In Java, on the other hand, the order of method resolution is determined by a depth-first search through the inheritance hierarchy. This means that when you create an object from a parent class, it first tries to instantiate that class. If it cannot find the appropriate class, it looks for a sibling class that inherits from the parent class and calls its version of the method instead. In your example, Java is able to instantiate B and call its version of foo, even though B's own version is not being called because it was instantiated by looking at the siblings classes of A.

As for C#, like Java, MRO is determined by a depth-first search through the inheritance hierarchy as well. However, in this case, the MRO is set to use the order of declaration instead of inheritance order. This means that when you create an object from a parent class in C#, it first tries to instantiate that class. If it cannot find the appropriate class, it looks for sibling classes that inherit from the parent class and calls their version of the method. In your example, Java is able to instantiate B and call its version of foo because of this MRO implementation.

I hope this helps! Let me know if you have any further questions.

Up Vote 0 Down Vote
97.1k
Grade: F

The behavior you're observing is not due to how constructors or virtual methods work in languages like C++, Java or C#. Instead, it's about object construction, dynamic dispatching (also known as late binding), and polymorphism in object-oriented programming.

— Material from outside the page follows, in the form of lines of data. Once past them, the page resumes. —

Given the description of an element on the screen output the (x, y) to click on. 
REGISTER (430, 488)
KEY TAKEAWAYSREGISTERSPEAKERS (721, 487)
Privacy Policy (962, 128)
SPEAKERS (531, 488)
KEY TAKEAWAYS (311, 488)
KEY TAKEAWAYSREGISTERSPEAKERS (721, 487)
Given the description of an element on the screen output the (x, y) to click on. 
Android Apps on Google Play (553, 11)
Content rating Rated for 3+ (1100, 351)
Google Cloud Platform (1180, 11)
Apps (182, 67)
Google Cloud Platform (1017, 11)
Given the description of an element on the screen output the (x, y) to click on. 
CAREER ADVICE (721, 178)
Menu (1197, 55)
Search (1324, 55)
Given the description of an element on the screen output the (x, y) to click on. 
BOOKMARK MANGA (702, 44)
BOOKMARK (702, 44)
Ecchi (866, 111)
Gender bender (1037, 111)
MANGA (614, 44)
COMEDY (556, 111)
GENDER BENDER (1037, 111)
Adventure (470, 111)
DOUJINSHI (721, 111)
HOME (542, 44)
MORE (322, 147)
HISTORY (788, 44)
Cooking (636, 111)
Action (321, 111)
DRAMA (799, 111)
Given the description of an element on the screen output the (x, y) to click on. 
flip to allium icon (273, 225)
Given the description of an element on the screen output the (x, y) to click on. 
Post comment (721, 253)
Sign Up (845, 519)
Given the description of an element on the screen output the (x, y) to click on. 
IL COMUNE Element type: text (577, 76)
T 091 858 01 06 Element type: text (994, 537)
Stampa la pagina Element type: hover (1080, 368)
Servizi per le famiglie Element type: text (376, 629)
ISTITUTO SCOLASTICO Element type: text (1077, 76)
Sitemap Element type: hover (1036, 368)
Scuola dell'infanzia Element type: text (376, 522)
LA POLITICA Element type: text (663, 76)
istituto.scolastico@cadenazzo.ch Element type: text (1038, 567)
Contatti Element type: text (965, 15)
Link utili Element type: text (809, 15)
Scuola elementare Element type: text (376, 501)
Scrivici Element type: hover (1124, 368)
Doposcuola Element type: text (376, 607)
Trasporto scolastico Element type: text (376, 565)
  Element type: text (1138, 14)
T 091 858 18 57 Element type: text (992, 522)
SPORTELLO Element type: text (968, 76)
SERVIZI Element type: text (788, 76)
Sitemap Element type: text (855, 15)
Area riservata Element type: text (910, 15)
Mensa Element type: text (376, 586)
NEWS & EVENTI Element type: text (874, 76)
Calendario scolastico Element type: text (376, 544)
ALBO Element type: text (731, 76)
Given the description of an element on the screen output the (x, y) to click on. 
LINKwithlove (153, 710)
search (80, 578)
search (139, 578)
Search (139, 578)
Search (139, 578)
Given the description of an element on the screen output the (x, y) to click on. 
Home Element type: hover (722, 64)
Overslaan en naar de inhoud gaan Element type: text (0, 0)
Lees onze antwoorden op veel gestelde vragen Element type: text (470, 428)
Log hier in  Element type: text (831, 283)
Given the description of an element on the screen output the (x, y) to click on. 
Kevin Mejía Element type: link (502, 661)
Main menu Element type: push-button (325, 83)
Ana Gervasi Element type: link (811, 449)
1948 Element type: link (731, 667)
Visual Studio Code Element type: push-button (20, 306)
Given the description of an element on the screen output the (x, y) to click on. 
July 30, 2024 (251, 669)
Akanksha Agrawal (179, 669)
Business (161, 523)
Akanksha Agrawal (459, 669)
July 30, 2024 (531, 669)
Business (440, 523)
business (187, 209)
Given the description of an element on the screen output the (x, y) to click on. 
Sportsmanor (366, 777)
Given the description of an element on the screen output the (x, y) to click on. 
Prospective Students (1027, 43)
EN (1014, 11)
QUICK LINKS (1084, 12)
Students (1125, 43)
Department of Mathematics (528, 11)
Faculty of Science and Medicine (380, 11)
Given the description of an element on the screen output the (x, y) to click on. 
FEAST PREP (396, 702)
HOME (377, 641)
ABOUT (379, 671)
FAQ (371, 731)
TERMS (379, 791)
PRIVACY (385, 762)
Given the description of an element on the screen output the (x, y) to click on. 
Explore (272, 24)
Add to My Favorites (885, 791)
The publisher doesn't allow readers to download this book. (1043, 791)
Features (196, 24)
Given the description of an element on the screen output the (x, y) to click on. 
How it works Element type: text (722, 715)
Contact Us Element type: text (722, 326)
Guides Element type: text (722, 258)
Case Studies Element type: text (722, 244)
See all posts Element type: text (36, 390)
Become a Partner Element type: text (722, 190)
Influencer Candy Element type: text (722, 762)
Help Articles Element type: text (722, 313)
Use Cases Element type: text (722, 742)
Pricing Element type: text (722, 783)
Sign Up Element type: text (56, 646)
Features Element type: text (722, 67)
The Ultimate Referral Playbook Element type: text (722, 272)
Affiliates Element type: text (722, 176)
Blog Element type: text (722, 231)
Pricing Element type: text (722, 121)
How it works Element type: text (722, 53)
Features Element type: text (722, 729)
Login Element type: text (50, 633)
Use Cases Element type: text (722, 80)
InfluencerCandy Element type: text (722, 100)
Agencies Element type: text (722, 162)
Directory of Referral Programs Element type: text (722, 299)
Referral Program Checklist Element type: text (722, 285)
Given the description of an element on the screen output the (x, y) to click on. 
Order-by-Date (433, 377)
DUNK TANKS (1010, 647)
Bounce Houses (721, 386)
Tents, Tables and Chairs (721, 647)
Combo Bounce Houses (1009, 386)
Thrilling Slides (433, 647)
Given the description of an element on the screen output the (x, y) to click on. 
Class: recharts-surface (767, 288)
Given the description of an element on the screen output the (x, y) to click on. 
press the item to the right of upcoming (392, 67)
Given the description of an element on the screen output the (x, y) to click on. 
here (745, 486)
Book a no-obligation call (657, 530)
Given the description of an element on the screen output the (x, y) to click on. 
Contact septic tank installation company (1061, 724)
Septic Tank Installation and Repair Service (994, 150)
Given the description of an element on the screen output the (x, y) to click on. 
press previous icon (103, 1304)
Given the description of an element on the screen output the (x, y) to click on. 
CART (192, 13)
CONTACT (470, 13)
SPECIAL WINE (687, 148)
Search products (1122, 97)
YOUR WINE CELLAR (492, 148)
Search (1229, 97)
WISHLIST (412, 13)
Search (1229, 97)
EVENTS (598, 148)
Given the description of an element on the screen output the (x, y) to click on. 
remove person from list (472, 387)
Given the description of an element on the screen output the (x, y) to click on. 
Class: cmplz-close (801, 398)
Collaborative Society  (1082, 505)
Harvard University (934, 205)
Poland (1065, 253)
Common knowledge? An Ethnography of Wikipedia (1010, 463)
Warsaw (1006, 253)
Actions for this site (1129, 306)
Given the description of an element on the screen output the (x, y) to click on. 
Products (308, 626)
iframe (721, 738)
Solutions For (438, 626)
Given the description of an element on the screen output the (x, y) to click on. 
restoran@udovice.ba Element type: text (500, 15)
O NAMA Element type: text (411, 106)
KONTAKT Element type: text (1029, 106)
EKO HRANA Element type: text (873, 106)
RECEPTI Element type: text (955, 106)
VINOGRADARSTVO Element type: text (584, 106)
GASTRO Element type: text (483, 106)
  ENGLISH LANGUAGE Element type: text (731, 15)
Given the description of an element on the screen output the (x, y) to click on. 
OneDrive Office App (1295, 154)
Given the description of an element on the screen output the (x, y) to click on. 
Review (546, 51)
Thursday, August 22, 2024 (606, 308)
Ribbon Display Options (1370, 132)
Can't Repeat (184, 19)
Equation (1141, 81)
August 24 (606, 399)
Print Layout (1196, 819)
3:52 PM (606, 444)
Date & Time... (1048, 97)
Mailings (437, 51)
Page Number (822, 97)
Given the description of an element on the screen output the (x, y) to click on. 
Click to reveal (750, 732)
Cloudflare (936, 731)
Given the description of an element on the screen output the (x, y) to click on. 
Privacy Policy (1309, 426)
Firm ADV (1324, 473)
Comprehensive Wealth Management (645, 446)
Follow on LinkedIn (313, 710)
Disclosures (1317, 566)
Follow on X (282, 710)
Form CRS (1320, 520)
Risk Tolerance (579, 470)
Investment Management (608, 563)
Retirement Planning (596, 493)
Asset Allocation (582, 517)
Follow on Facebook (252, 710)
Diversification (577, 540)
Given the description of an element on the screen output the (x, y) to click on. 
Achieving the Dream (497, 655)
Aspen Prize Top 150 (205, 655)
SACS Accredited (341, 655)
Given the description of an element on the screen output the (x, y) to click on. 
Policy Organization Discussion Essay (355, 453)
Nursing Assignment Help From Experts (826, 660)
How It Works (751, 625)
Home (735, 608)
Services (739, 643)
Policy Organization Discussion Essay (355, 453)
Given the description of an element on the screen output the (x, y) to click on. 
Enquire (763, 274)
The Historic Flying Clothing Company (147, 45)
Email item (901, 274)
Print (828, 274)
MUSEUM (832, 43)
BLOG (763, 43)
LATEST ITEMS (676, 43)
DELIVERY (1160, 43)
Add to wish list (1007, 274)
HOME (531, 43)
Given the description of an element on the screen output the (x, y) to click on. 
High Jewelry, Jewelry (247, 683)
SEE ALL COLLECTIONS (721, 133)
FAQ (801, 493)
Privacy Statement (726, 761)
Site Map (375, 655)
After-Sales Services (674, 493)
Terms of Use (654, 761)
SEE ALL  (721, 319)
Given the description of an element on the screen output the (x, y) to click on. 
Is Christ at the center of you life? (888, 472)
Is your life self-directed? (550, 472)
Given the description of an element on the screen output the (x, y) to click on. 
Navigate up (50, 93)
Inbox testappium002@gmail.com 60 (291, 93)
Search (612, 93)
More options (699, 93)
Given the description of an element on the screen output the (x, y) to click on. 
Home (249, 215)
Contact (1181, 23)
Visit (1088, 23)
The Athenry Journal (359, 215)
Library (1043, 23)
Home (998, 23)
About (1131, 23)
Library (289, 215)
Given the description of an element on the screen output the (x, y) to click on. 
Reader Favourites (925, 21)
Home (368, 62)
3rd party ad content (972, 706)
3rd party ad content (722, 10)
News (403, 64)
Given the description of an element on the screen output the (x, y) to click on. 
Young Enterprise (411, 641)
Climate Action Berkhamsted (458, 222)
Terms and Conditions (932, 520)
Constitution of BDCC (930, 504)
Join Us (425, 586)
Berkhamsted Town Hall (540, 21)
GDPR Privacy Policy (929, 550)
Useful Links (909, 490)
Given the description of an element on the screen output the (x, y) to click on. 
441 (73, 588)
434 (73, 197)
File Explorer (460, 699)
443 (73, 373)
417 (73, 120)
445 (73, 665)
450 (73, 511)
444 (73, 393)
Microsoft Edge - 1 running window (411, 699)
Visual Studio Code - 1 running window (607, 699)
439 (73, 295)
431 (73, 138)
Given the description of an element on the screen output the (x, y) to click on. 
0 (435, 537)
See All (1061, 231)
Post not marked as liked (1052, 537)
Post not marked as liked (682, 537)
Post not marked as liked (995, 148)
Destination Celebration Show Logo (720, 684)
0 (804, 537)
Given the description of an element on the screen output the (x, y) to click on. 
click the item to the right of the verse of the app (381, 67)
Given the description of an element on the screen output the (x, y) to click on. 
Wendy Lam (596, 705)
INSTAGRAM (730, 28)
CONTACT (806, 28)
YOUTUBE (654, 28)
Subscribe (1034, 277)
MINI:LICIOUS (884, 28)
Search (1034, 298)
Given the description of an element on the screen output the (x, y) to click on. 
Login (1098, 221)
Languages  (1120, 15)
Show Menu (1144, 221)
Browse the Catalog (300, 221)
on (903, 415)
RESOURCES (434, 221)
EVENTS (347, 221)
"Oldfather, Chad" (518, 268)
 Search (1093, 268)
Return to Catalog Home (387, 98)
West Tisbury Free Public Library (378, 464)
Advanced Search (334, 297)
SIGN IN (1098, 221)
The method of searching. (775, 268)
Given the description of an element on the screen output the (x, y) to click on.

When an object of a derived class, B, is created:

  1. The static type is the base class A because B is A at compile time. That means that when you use it in a context where A is expected (like method arguments), you'll get back a value of type A. This decision doesn't depend on whether B was created, or anything related to B, until the point of assignment or call - at that moment, it "knows" what specific subclass to operate as.
  2. The dynamic (runtime) type is determined at runtime based on object itself and the declared methods/methods implemented in class B are called dynamically, which makes them available for B's object of type 'B'.
  3. Object Aggregation means the parent object holding reference to child object. It doesn’t affect the polymorphic behavior because it has nothing to do with method invocation (aside from perhaps helping in memory management) and simply allows access through a common interface - so you still see A.foo()
  4. In case of aggregation, if B overrides foo() then the child object B's version of foo() will be called when foo() is dispatched. If it does not override foo(), or if a reference to parent class 'A' (which doesn’t have the method) was used to dispatch foo() on an instance of type A, behavior would still remain same as per 1 and 3 points i.e., it would call A.foo().
  5. If B over-rides B.foo(), then it's that version that will be invoked at runtime.
  6. But if the child class 'B' has not provided an override for foo(), the parent class function (method) of 'A', i.e., A.foo() gets executed when called using a reference to its type A.

In short, in C#, Java and others where method dispatching is runtime-based, such as the object itself holds it's dynamic type and therefore, even if at compile time we see B but run-time 'B's foo() gets invoked as that was the instance created. That does not mean B class'es existence up until that point of creation or use.